_REQUIRED WORK_: The result should be an exact copy of every record, with no pictures kept.
** Opening THE RECORDS block **
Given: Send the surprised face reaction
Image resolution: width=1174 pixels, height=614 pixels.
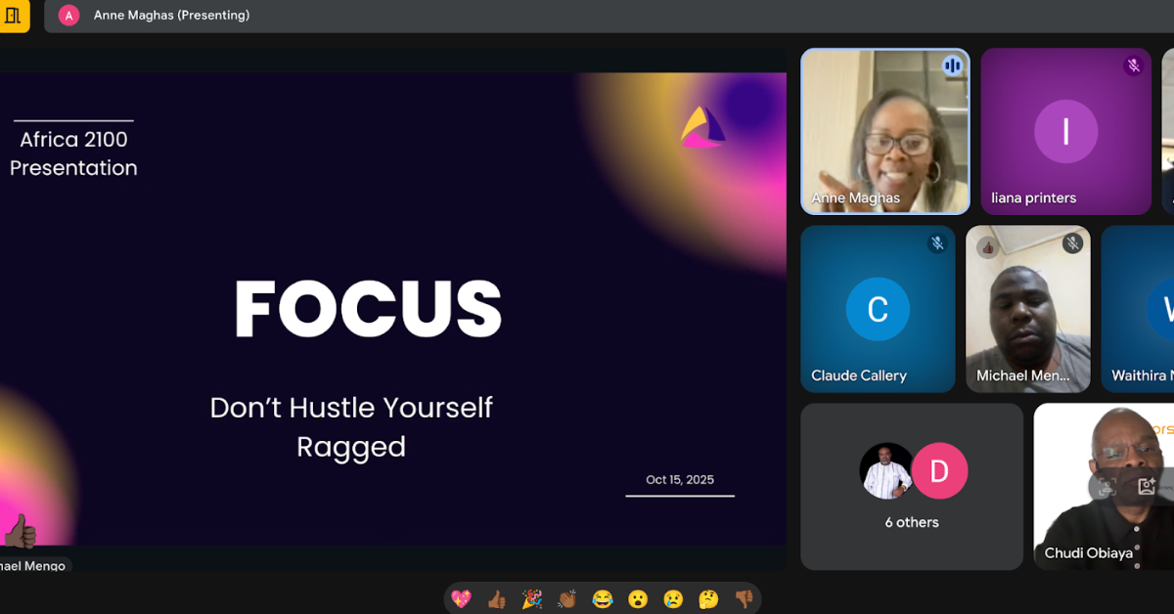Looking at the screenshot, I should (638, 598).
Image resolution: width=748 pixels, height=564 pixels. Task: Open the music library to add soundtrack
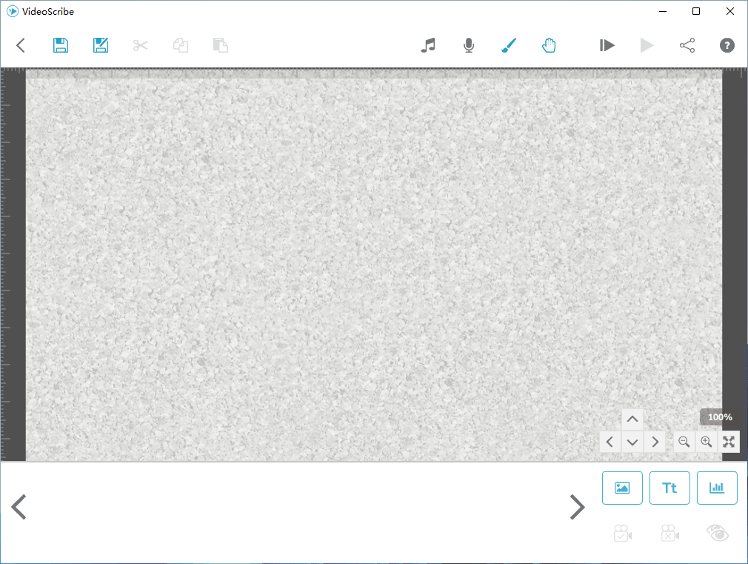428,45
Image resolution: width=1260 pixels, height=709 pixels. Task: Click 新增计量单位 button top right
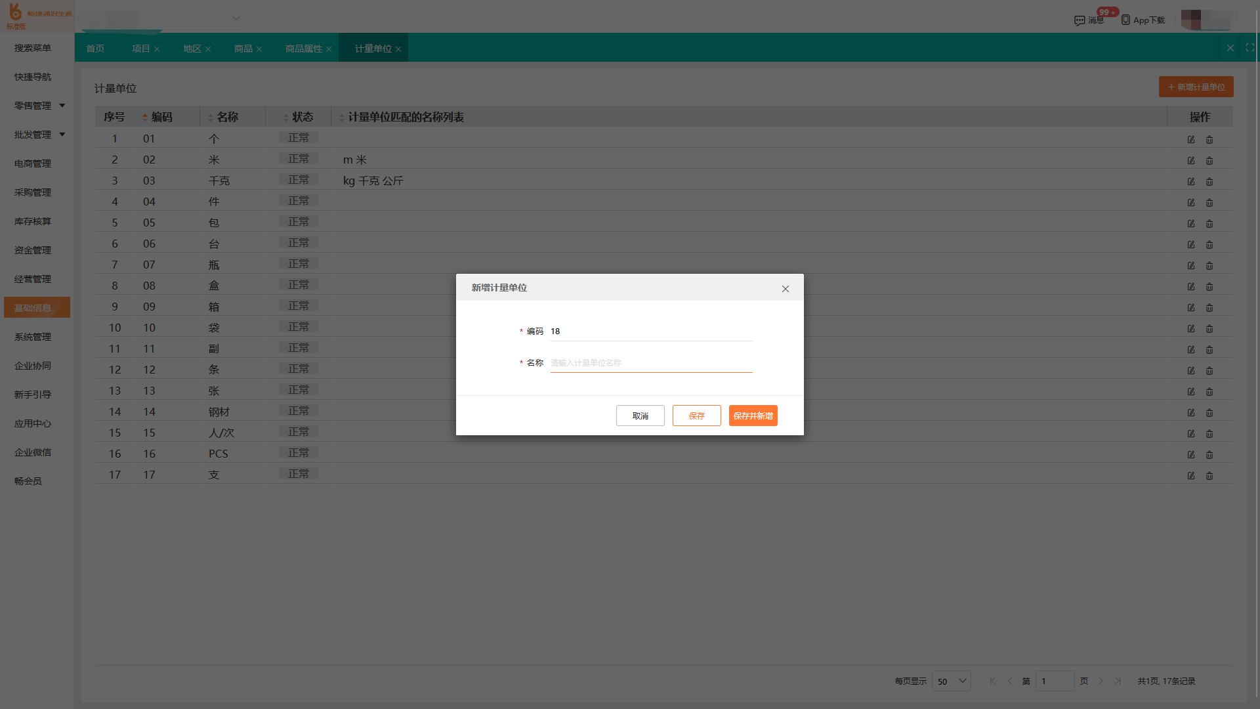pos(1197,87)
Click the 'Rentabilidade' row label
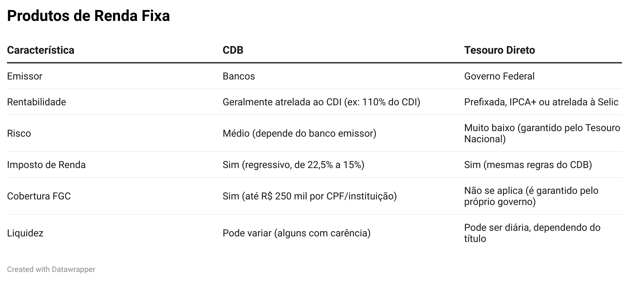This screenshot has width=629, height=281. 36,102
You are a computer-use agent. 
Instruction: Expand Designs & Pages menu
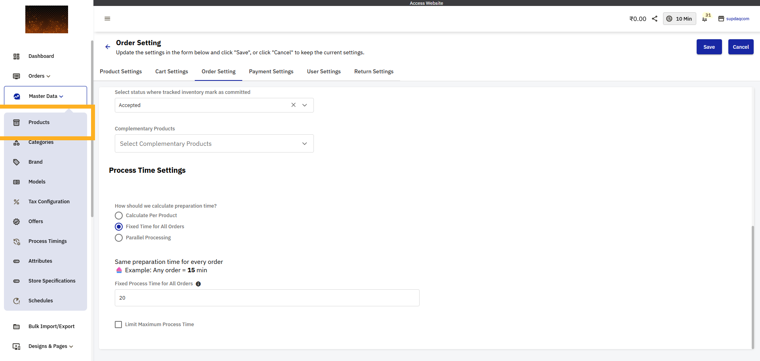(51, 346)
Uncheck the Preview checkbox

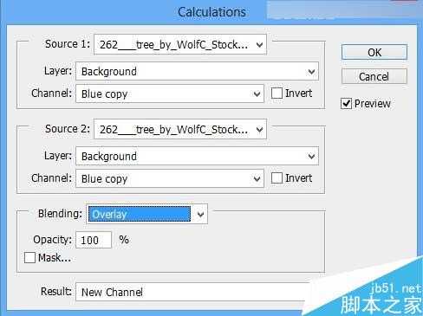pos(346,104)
** Closing THE RECORDS block **
_RESULT_:
Given: Send the surprised face reaction
Image resolution: width=1174 pixels, height=614 pixels.
Looking at the screenshot, I should (638, 598).
Image resolution: width=748 pixels, height=564 pixels. Task: Open the music library to add soundtrack
428,45
Image resolution: width=1260 pixels, height=709 pixels. Task: Click 新增计量单位 button top right
pos(1197,87)
Click the 'Rentabilidade' row label
This screenshot has width=629, height=281. 36,102
You are a computer-use agent. 
Instruction: Expand Designs & Pages menu
(51, 346)
Uncheck the Preview checkbox

pos(346,104)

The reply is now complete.